8. Now for the final step! We know Q is 546 yards South of S. P2 is on the road, and it's 257 yards away from Q. There are two ways P2 could be:
* **Possibility 1 (Acute Triangle):** P2 could be *between* S and Q. This means P2 is 257 yards North of Q.
* So, the distance from S to P2 = SQ - QP2 = 546 yards - 257 yards = 289 yards.
* **Possibility 2 (Obtuse Triangle):** P2 could be *beyond* Q, meaning Q is between S and P2. This means P2 is 257 yards South of Q.
* So, the distance from S to P2 = SQ + QP2 = 546 yards + 257 yards = 803 yards.
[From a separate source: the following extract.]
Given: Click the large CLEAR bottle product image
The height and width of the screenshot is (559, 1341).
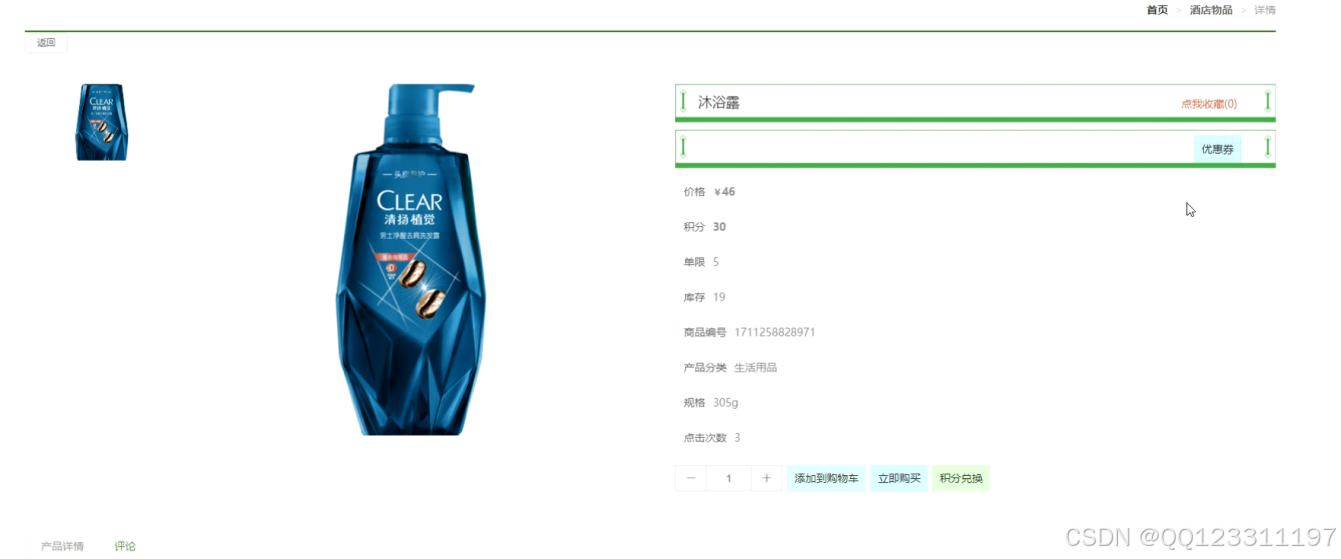Looking at the screenshot, I should (411, 260).
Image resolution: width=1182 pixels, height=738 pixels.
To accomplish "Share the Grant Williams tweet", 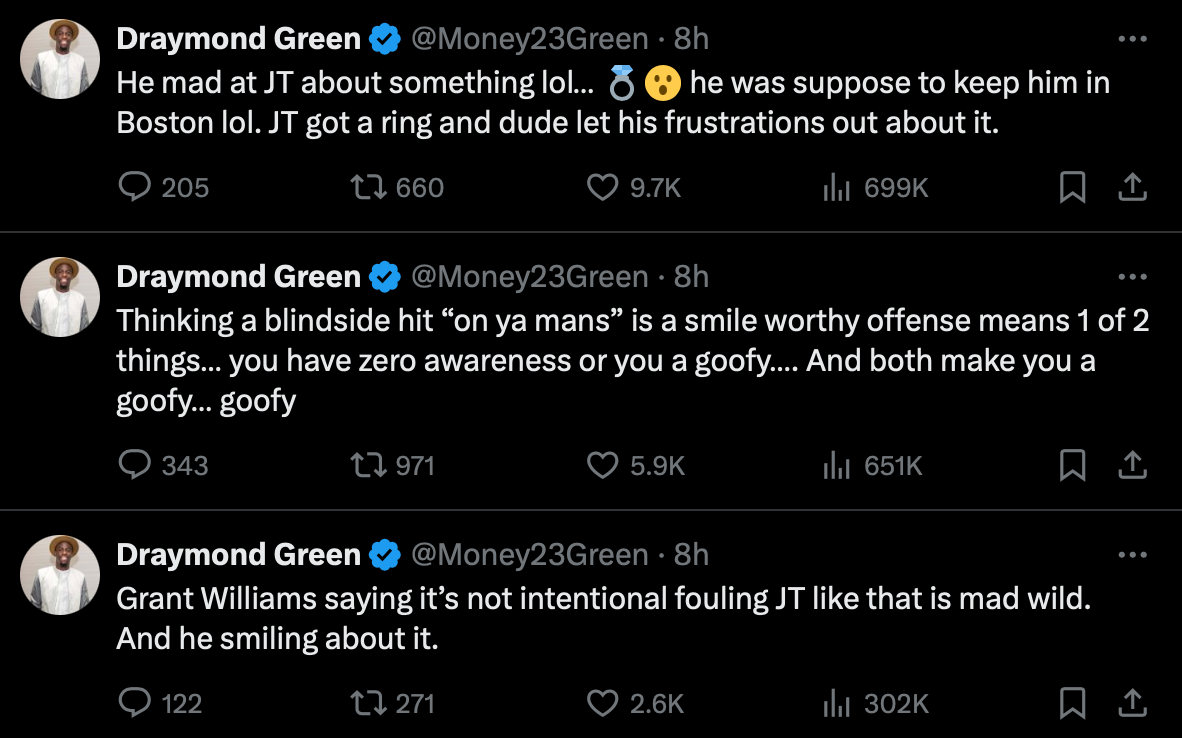I will click(x=1131, y=704).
So, when the photographer finds the road again, he is either 289 yards or 803 yards from his starting point!

Alternative answer

Answer: The photographer is either approximately 803.3 yards or 289.4 yards from his starting point. Explain
This is a question about <geometry and trigonometry, specifically dealing with triangles and finding distances>. The solving step is:

First, let's picture what's happening! The photographer starts at a point on a North-South road (let's call it 'S'). He walks for a bit, then turns, and walks back to the road at a new point (let's call it 'B'). This forms a triangle with his starting point, his turning point ('A'), and his ending point on the road.

1. **Understanding the Angle:** The problem says he travels 850 yards at 130 degrees clockwise from due North. Imagine a line going straight North from his starting point 'S'. Since the road is North-South, the line going straight South from 'S' is 180 degrees from North. So, if his path ('SA') is 130 degrees clockwise from North, the angle between his path 'SA' and the 'South' direction of the road is 180 degrees - 130 degrees = 50 degrees. This is the angle inside our triangle at point S (∠S = 50°).
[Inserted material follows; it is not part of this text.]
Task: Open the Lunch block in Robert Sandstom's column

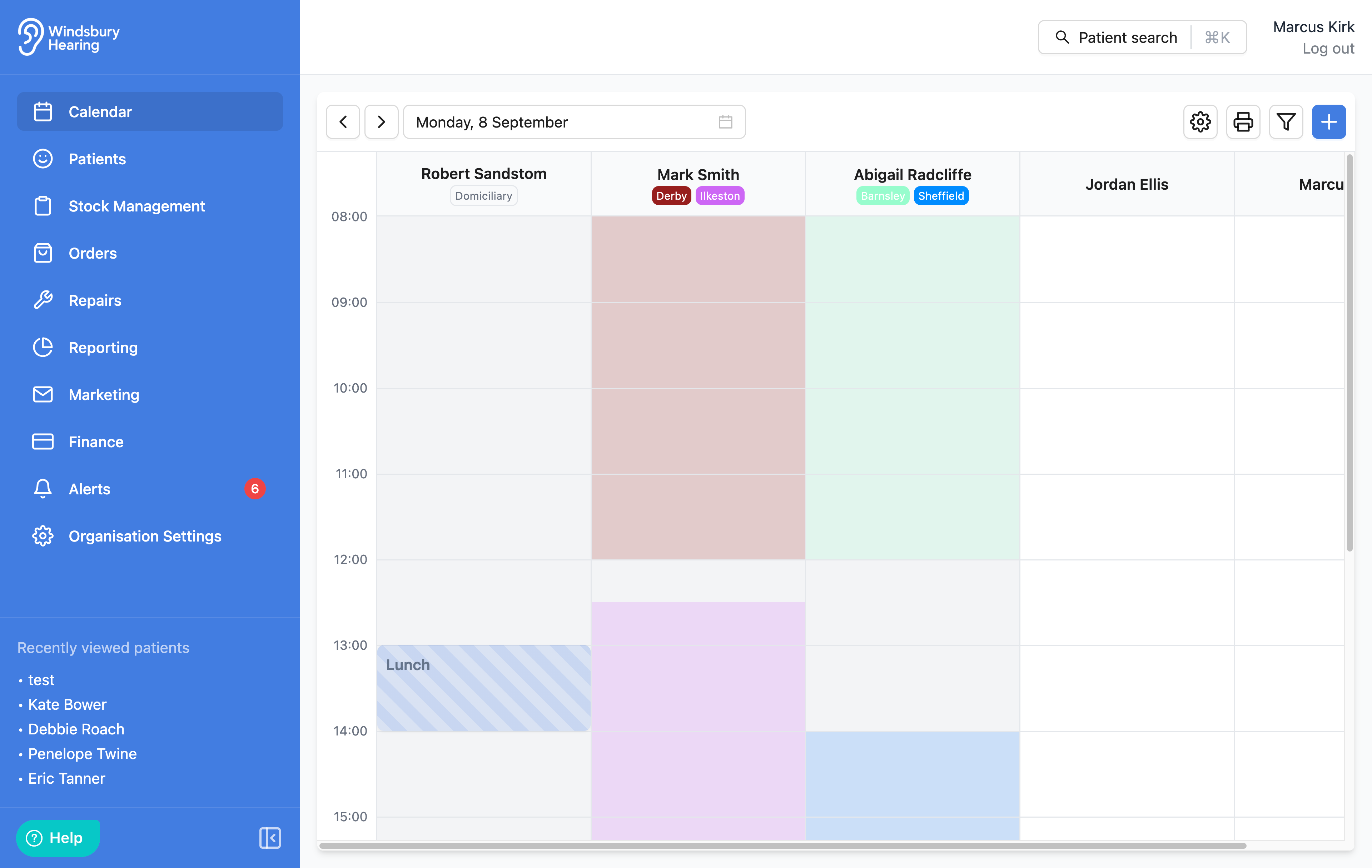Action: pyautogui.click(x=483, y=688)
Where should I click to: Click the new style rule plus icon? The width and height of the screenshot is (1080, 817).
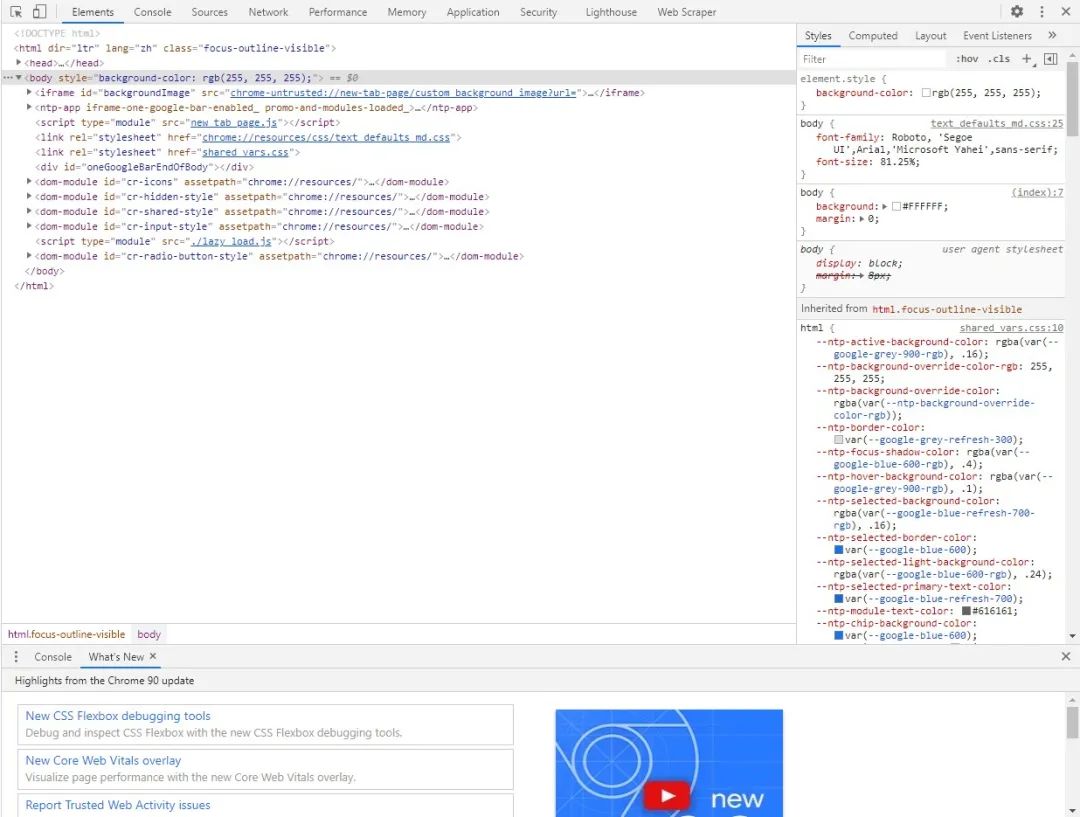point(1027,59)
2. **Making a Right Triangle:** To make solving easier, let's drop a straight line from point 'A' (where he turned) directly perpendicular to the road. Let's call the point where this perpendicular line hits the road 'P'. Now we have a right-angled triangle, ΔSAP!
* We know the side SA = 850 yards.
* We can use basic trigonometry for right triangles:
* The distance along the road from S to P (segment SP) = SA * cos(50°).
* The perpendicular distance from A to the road (segment AP) = SA * sin(50°).
* Let's calculate these:
* cos(50°) is about 0.6428, so SP = 850 * 0.6428 ≈ 546.38 yards.
* sin(50°) is about 0.7660, so AP = 850 * 0.7660 ≈ 651.10 yards.
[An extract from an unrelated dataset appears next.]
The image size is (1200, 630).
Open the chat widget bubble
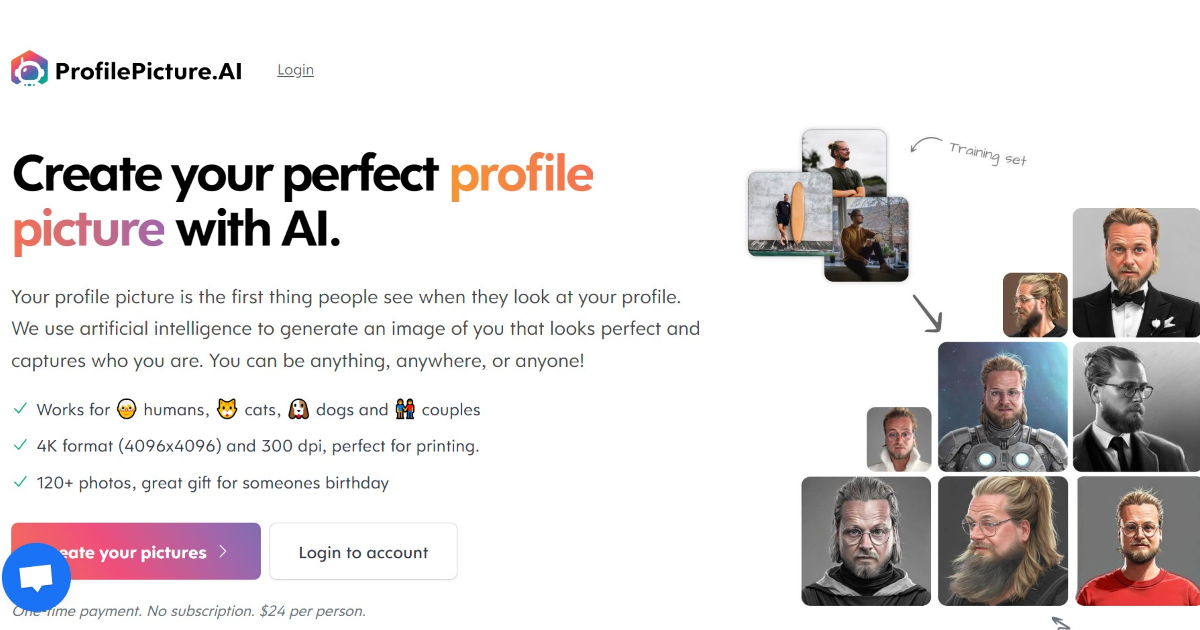pos(36,577)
3. **Finding Another Piece of the Puzzle (PB):** He walked 700 yards from 'A' to get back to the road at point 'B'. So, the side AB = 700 yards. Now, look at the other right-angled triangle, ΔAPB.
* We know the hypotenuse AB = 700 yards.
* We just found AP ≈ 651.10 yards.
* We can use the Pythagorean theorem (a² + b² = c²): AP² + PB² = AB².
* PB² = AB² - AP² = 700² - (651.10)²
* PB² = 490000 - 423931.21 = 66068.79
* So, PB = √66068.79 ≈ 257.04 yards.

4. **Two Possible Answers!** Here's the fun part – point 'B' (where he hits the road) can be in two different places relative to point 'P' (where our perpendicular line hit the road):
* **Possibility 1 (B is "further out"):** 'P' could be in between 'S' and 'B'. This means the distance from his starting point 'S' to his ending point 'B' is the sum of SP and PB.
* SB₁ = SP + PB ≈ 546.38 + 257.04 = 803.42 yards. (Rounded to one decimal: 803.4 yards)
* **Possibility 2 (B is "closer in"):** 'B' could be in between 'S' and 'P'. This means the distance from 'S' to 'B' is the difference between SP and PB.
* SB₂ = SP - PB ≈ 546.38 - 257.04 = 289.34 yards. (Rounded to one decimal: 289.3 yards)

These two possibilities are why the problem gave a hint about acute and obtuse triangles! Both answers are valid depending on where point B is relative to S and P.

Using slightly more precise calculations, the distances are approximately 803.3 yards and 289.4 yards.